28話 矛盾の塊を背負った主人公。


 28話 矛盾の塊を背負った主人公。


「――『時空ごと世界を終わらせる』……それを成すまでは、絶対に帰らない。そういう感じだろ、どうせ。――わかっているよ。俺の人生って、だいたい、いつも、そんな感じだから。なぜか、甘えが一切ゆるされねぇ。ほんとうにしんどい。ほんと勘弁してほしい」


「……諦観が板についている。しかし、諦めが非常に悪そうでもあるという矛盾。貴様はすべてが歪んでいる」


「さすが、神々の頂点を名乗るだけのことはある。理解力が素晴らしい。まさに、俺は、そんな感じ。
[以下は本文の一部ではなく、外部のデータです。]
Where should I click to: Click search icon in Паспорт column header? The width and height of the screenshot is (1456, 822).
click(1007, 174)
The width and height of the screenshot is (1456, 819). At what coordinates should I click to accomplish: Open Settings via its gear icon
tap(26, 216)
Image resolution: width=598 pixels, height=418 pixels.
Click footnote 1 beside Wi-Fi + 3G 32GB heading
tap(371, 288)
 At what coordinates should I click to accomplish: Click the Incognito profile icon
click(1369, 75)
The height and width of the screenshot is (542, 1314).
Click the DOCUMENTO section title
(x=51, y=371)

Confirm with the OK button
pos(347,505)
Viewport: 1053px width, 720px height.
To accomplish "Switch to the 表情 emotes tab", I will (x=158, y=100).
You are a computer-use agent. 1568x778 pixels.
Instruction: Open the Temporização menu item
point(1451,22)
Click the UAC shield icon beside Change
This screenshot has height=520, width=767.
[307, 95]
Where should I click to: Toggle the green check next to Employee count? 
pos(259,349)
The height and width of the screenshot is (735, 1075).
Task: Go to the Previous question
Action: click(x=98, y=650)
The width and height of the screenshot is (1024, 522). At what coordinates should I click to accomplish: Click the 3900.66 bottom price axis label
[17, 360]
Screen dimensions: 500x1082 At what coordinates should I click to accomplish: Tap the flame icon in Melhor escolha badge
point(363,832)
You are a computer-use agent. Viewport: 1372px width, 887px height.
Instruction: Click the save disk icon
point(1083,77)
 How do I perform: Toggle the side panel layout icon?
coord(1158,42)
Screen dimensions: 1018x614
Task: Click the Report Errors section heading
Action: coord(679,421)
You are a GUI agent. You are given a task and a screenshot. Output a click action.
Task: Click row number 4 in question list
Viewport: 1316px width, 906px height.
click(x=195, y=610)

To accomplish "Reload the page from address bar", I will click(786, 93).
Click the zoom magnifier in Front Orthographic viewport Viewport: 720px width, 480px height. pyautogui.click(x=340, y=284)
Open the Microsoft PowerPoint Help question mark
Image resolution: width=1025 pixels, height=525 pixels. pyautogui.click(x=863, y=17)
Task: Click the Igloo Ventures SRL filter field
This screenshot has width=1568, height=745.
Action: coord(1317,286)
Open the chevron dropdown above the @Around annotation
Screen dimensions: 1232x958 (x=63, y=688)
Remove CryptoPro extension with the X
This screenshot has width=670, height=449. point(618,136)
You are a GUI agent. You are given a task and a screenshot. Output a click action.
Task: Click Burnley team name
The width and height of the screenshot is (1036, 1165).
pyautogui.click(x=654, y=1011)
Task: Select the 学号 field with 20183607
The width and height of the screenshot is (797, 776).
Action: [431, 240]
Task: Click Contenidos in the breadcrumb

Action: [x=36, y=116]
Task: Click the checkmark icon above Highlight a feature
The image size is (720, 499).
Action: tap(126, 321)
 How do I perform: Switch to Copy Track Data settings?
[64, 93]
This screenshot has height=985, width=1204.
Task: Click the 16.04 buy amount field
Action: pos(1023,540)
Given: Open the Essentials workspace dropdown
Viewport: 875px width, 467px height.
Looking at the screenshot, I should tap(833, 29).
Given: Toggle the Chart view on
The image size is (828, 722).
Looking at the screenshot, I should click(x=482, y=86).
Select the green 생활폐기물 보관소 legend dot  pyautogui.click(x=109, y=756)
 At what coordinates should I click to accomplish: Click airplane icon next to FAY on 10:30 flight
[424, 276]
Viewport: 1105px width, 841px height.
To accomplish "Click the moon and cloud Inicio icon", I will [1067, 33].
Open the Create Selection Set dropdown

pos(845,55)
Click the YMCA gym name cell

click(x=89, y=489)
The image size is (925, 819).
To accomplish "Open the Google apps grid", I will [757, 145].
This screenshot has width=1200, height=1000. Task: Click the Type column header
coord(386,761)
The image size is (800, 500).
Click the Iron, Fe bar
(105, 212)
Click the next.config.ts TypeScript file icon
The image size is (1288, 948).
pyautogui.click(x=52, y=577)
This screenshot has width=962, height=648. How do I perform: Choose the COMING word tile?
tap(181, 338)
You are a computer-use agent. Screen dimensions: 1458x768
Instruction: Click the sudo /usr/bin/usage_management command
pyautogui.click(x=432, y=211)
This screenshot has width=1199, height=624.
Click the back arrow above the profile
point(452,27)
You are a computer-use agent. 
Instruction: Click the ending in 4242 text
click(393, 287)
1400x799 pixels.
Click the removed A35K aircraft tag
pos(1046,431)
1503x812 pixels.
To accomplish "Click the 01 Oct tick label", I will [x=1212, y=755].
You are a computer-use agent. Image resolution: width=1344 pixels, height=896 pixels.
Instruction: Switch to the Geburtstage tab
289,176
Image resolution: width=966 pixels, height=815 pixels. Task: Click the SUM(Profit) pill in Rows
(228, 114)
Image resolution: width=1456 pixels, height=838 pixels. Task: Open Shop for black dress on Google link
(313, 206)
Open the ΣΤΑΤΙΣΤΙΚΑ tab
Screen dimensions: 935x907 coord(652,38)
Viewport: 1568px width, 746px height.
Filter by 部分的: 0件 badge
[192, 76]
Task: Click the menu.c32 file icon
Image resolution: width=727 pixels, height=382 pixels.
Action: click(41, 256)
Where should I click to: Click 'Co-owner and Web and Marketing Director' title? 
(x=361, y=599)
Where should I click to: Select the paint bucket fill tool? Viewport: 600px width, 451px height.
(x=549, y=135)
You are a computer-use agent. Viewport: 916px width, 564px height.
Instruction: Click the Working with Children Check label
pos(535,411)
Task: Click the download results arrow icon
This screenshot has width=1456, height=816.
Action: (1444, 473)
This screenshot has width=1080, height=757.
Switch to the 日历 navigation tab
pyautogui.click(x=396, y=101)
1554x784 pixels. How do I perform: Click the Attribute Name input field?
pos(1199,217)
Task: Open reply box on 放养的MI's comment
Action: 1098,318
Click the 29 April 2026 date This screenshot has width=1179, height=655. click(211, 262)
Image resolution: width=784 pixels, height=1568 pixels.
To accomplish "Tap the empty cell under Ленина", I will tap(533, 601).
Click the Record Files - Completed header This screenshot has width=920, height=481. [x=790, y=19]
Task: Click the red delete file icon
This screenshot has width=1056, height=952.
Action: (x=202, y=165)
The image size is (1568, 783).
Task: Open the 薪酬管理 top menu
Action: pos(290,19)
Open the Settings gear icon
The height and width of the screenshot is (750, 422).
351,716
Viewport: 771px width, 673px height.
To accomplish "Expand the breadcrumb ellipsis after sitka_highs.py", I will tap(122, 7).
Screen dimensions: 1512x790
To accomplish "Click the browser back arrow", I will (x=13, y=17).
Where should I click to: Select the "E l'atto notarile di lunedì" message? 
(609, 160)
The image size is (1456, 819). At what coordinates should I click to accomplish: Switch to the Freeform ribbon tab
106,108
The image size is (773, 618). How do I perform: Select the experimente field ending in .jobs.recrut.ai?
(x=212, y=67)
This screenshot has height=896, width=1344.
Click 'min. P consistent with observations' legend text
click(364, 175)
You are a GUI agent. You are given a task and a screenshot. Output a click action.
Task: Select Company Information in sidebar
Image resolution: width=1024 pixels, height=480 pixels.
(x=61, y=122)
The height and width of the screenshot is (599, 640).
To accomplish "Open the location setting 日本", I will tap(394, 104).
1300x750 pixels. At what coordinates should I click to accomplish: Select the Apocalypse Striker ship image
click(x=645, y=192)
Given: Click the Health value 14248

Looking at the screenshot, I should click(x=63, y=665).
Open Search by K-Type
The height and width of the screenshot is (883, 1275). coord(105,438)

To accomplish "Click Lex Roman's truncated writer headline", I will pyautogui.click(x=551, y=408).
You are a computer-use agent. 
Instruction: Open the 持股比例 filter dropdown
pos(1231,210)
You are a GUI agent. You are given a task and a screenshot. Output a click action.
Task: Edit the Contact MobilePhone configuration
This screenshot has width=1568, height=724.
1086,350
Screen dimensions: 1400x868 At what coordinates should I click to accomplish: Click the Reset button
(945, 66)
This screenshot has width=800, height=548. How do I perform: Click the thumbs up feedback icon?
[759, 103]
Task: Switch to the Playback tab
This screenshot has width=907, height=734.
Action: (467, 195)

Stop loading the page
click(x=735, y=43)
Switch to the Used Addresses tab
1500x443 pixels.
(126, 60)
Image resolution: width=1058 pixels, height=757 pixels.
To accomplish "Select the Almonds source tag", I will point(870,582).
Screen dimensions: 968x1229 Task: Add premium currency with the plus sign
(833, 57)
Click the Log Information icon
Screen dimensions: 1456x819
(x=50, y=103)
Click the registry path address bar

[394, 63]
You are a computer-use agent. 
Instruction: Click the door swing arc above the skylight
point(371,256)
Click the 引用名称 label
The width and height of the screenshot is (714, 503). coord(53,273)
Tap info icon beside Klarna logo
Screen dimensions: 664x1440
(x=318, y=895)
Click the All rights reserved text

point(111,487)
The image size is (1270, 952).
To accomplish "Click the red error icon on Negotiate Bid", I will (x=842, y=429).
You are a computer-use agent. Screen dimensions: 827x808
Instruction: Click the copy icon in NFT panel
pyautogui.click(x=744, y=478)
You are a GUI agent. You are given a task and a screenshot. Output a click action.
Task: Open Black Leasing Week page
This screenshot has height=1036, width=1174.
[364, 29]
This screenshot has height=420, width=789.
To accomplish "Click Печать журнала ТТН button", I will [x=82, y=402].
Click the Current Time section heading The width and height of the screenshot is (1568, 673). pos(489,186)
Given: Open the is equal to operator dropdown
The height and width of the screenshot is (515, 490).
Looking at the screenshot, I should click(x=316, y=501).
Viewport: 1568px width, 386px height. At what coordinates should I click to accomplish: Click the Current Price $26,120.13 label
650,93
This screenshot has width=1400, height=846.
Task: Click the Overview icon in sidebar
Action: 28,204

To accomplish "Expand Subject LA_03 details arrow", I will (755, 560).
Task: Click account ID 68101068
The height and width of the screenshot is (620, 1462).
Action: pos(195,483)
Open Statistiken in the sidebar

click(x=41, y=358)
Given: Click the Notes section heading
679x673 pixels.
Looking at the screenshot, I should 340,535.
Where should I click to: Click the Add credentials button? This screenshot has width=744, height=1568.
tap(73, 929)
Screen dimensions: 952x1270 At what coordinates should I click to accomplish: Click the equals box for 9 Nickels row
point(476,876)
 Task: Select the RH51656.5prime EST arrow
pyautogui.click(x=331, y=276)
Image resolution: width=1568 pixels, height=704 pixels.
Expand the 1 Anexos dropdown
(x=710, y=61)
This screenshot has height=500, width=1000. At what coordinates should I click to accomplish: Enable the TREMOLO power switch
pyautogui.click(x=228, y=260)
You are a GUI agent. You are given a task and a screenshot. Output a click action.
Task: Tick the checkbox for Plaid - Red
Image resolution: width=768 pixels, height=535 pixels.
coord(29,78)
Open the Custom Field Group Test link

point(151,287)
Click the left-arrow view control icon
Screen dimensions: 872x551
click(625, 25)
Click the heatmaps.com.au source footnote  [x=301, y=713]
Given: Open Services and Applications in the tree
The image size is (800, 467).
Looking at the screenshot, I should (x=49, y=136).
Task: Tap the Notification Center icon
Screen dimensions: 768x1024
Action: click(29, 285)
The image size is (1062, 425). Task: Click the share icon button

『諦観だけが人生である』というブザマさを信条にしていながら、『諦め方を忘れている』というヤバめの前衛アート」


 たんたんと並べられた言葉。

 しかし、中身に込められているのは狂気の覚悟。


「とことん終わっているサイコパス。だからこそ叫べる何かでもって、俺は、お前というナイトメアを駆逐する」


 覚悟を示した宣言。

 重たい絶望を前にして、

 だからこそ、センは強く輝く。


 とことんまで膨れ上がった絶望だけが、

 『センエースの魂魄』を磨きあげる砥石。



「さぁ、行くぞ、ヨグシャドー。殺してやる」



 全力でとびかかるセン。

 限界までオーラを溜めた拳を、

 一心不乱にたたきつける。


 全速の加速。

 今のセンに出来る最高の一撃。

 最善にして最速の一手。


 その結果、

 何が起こったかというと、




「……ぁの……えっと……ぼくのパンチなんですが、少しくらいは痛かったですか?」




「どう思う?」


「……そ、そうですね……ボク的には、『そよ風ぐらいにしか思われてないんじゃね?』……っていう印象ですかねぇ」


「まさにその通りだ」


「ですよねー、はははー」


 笑いながら、センは、

 舞台上でスベり散らかした芸人が楽屋に帰るようなテンションで、

 ゆっくりと、元のポジションに戻る。


「おかえりにゃさい」


 すごすごと帰ってきたセンを出迎えた茶柱は、


「それで、勝てそうかにゃ?」


 と、無慈悲な質問を投げかける。


 センは、たっぷり五秒間、ジックリと間をとってから、

 スゥウっと大きく、肺いっぱいに空気をためて、




「勝てるかぁああ!」




 と、魂からの慟哭で『全力の否』を叫んで、


「あんなもんに勝ててたまるか! ナメんなよ! 言っておくが、あいつ、たぶん、スーパーセンエースなみに強いからな! だから、むりむり! さよーならぁあ! また来週!!」


「スーパーセンエース? それってなんなのかにゃ?」


「いちいち説明するのも面倒だ! テメェで考えろぉお!」


 豪快にテンプレを暴投してから、

 センは、ヨグシャドーを横目で睨み、


(くそ、やっべぇ……あそこまでの強さかぁ……想定の12000倍ぐらい強いぃ……あれは、さすがに無理だなぁ……俺とあいつとの間には、働きアリとハイニューガ〇ダムぐらいの差があるなぁ……)


 現状を正しく認識するセン。

 『どうしようもなさ』の精度を受け止めると、

 頭が普通にクラクラしてきた。


(強くなれたと思っていた……いや、実際、だいぶ強くはなったんだが……)


 冷たい汗が背中を流れた。

 自信が根こそぎ溶けていく。

 眩暈がして、頭痛に見舞われる。

 肉体的な疾患ではなく、自律神経の失調。


 ヨグシャドーという、ありえないレベルの絶望に、魂魄がビビり散らかしている。